Navy Officer Lieutenant Commander Pooja Rajput recently completed a nearly 1,300-mile solo ride along the Indian coast on her Harley-Davidson Fat Bob motorcycle. Rajput tells Drive Spark that riding and photography are her passion, and that women shouldn’t be afraid to travel alone.
“You need to get out of the house,” says Rajput.”Sitting in your home and thinking that something would go wrong should not be on your mind. Go out and assess yourself on the road.”
Last month, from April 8-15, Rajput travelled along the Indian coast from Goa to Mangalore, Coorg, Muzhappilangad, Ooty, Coonoor, Calicut, Moodabidri, and Karwar.
Rajput tells Drive Spark that throughout the journey she met many people who encouraged her. “There were a lot of people who were very happy to see me. At petrol pumps, families would ask to be photographed with me.”

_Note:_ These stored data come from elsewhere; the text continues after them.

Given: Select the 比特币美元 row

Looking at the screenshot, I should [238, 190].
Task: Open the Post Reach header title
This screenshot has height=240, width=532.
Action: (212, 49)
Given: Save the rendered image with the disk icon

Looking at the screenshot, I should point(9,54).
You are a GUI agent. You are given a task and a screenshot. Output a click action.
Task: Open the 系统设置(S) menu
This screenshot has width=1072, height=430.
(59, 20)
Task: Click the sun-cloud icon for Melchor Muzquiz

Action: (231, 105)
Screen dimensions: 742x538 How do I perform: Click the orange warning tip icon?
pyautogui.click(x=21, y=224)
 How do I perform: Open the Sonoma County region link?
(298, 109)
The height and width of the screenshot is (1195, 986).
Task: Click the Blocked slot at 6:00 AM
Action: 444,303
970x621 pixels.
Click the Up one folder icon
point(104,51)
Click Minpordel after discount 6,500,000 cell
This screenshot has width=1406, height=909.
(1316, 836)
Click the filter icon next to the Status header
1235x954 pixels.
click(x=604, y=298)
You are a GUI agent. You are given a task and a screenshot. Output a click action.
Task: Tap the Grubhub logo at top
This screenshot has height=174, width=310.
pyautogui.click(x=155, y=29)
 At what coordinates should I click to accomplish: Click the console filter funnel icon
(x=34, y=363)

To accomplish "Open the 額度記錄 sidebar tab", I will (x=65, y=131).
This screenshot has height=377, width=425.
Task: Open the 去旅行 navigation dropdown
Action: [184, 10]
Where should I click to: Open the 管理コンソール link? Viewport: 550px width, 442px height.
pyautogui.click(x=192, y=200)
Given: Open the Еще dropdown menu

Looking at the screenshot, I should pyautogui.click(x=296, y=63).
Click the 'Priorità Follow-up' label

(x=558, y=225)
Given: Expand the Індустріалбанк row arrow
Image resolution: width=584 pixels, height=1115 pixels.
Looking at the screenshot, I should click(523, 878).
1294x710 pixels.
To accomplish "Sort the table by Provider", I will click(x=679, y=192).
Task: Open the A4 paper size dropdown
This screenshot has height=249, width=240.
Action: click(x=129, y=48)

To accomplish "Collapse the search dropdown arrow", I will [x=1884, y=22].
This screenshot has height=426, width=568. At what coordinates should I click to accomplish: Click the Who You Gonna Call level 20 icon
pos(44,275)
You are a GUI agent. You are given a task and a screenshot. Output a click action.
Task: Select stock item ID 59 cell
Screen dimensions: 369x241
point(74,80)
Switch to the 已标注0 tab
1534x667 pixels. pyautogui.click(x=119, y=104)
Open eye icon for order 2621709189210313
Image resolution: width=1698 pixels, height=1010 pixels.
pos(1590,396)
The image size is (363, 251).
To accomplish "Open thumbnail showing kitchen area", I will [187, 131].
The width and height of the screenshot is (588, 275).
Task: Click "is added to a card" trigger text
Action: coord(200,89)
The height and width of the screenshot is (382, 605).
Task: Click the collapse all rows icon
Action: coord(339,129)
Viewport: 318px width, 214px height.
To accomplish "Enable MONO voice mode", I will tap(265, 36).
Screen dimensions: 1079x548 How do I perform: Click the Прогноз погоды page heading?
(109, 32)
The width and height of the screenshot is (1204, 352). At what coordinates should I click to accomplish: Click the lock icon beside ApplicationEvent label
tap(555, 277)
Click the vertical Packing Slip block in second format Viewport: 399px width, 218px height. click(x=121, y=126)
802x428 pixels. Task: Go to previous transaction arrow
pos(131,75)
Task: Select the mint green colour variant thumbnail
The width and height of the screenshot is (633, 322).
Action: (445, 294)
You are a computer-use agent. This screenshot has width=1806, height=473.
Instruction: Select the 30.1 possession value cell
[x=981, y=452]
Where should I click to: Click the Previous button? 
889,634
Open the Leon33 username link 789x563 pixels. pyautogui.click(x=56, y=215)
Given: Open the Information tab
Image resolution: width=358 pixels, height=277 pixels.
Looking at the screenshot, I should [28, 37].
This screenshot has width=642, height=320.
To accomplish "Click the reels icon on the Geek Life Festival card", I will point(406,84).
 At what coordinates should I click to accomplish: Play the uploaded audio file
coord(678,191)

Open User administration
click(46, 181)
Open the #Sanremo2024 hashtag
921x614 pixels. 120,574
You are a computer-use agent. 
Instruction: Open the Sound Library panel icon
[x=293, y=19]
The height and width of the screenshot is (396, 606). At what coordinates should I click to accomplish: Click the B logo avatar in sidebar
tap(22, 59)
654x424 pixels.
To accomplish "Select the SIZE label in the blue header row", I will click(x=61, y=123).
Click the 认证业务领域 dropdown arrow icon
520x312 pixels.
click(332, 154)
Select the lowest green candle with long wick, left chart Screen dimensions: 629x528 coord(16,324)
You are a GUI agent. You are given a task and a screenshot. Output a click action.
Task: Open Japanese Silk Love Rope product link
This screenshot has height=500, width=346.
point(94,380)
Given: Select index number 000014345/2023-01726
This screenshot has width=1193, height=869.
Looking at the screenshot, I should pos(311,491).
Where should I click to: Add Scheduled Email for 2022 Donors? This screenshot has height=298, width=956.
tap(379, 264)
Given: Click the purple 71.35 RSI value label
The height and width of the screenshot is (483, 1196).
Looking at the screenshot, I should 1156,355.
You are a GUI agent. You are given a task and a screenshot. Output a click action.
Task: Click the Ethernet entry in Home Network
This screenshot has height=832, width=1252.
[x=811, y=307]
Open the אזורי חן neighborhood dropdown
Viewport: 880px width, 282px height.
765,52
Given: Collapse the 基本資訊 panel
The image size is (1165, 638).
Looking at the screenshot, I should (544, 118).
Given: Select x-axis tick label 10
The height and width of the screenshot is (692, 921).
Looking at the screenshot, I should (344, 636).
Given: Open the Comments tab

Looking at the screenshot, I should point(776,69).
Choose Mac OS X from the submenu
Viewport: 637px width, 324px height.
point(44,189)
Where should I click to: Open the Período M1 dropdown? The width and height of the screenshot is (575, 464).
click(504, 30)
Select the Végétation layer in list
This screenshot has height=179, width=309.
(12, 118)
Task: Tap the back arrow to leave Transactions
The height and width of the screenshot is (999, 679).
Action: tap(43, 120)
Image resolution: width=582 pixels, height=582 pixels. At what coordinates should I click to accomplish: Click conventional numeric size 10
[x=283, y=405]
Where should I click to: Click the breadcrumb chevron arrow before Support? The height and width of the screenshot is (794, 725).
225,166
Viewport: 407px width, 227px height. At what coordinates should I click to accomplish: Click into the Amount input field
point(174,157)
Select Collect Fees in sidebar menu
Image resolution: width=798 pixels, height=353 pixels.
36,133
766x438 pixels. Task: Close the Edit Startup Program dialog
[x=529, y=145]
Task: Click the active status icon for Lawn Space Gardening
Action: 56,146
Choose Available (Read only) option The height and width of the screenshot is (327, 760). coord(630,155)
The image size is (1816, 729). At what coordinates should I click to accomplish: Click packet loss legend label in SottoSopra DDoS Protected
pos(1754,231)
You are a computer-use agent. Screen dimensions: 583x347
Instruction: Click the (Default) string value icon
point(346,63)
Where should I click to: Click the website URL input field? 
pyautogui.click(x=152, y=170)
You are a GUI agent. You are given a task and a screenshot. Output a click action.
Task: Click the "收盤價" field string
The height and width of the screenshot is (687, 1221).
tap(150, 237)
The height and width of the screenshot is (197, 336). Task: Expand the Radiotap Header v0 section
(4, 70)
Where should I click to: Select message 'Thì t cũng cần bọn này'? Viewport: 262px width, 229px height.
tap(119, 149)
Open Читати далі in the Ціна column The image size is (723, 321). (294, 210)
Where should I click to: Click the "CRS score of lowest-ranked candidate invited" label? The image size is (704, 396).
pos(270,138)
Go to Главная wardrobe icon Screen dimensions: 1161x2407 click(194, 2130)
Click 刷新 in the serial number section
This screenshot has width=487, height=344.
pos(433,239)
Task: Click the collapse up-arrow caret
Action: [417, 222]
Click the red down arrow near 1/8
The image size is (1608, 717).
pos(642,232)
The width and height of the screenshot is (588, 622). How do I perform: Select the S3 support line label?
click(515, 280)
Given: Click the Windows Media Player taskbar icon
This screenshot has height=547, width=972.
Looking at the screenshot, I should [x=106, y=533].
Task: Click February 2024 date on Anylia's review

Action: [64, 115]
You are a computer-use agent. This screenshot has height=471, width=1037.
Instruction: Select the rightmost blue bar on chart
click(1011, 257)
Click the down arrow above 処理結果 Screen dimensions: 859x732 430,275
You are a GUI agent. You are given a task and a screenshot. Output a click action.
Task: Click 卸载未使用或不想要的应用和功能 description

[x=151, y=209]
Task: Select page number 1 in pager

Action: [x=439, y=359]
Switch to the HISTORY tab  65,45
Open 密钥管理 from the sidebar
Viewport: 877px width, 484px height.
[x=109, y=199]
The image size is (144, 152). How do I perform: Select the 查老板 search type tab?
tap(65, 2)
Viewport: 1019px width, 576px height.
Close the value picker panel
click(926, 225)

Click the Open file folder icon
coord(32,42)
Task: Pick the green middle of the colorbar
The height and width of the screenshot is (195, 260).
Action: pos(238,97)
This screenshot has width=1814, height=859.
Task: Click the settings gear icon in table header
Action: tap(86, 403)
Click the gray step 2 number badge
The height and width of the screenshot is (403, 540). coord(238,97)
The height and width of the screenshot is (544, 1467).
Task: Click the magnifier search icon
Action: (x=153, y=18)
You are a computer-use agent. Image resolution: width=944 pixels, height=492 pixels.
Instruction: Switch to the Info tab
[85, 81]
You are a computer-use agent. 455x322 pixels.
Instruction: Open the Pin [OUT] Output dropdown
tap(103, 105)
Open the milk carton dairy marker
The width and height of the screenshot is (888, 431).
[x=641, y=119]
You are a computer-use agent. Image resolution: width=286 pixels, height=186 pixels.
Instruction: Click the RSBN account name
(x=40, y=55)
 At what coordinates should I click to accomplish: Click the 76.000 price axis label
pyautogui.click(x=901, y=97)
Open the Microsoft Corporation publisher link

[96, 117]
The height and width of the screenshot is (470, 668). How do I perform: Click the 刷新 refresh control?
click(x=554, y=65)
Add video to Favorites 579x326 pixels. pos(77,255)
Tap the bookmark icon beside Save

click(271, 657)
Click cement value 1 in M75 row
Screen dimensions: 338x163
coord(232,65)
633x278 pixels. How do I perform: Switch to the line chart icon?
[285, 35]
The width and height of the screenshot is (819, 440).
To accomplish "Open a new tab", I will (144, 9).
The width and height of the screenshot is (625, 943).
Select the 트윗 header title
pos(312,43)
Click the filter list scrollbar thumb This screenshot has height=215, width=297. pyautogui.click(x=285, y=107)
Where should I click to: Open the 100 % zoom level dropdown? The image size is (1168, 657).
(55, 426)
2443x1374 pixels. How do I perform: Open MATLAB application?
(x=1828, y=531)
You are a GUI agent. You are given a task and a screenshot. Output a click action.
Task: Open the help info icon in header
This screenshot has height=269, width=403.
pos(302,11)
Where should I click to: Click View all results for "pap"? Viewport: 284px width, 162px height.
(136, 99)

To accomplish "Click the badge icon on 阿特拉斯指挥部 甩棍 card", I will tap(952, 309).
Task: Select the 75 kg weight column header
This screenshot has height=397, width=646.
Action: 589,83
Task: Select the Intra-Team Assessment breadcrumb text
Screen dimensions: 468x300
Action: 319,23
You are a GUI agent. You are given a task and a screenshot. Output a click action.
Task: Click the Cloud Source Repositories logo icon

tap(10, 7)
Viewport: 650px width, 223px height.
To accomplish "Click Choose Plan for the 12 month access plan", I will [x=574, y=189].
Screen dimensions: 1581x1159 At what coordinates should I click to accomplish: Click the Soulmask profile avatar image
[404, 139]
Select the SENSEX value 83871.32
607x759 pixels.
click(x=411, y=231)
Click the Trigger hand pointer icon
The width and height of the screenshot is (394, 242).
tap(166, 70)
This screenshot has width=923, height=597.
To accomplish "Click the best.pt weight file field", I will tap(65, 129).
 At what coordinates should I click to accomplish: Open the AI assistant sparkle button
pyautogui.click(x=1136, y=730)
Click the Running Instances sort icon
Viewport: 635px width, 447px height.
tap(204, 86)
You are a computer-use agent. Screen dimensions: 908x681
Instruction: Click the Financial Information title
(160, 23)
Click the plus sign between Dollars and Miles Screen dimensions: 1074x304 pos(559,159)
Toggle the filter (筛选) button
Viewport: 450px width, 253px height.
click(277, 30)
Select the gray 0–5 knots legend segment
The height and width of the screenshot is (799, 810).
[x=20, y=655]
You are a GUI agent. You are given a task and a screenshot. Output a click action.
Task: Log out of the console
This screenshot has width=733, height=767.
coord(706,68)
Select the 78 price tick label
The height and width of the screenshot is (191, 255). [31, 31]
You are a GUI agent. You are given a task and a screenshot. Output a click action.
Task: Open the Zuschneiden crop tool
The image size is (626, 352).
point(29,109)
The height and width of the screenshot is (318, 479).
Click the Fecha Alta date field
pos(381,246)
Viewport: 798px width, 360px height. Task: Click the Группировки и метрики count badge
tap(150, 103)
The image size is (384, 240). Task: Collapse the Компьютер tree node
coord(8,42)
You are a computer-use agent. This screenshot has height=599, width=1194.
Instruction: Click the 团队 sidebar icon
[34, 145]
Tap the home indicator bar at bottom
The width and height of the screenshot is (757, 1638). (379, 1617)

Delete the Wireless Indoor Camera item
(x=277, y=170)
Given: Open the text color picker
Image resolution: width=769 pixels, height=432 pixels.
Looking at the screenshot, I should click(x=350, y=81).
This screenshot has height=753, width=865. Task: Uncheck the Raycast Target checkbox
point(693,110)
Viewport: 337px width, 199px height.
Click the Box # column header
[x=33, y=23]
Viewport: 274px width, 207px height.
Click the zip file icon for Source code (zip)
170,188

‘Riding through the roads in the wildlife sanctuaries was an experience in its own and cannot be described in words.’
Despite the encouragement, however, Rajput does admit that the trip did not come without moments of caution.
“When you are a woman riding on a 1600 cc superbike, it attracts lots of attention, and there are lots of curious people on the road who try to stop you, of whom you should be aware.”
Rajput tells India TV News that, “Some people are very rowdy on the road. A woman on a bike sometimes attracts a lot of unwanted attention. On a smaller bike maybe people just pass by, but I get noticed more because of my superbike.”
She also suggests that women should learn self-defense techniques. “I have a knife with me all the time,” she says. “I have an iron baton, and a pepper spray… All these things are in my jacket or my pants pocket.”
All in all, Rajput says the trip was an experience of a lifetime. “Throughout the journey, the narrow roads and small bridges which made for picturesque images were breathtaking. Riding through the roads in the wildlife sanctuaries was an experience in its own and cannot be described in words.”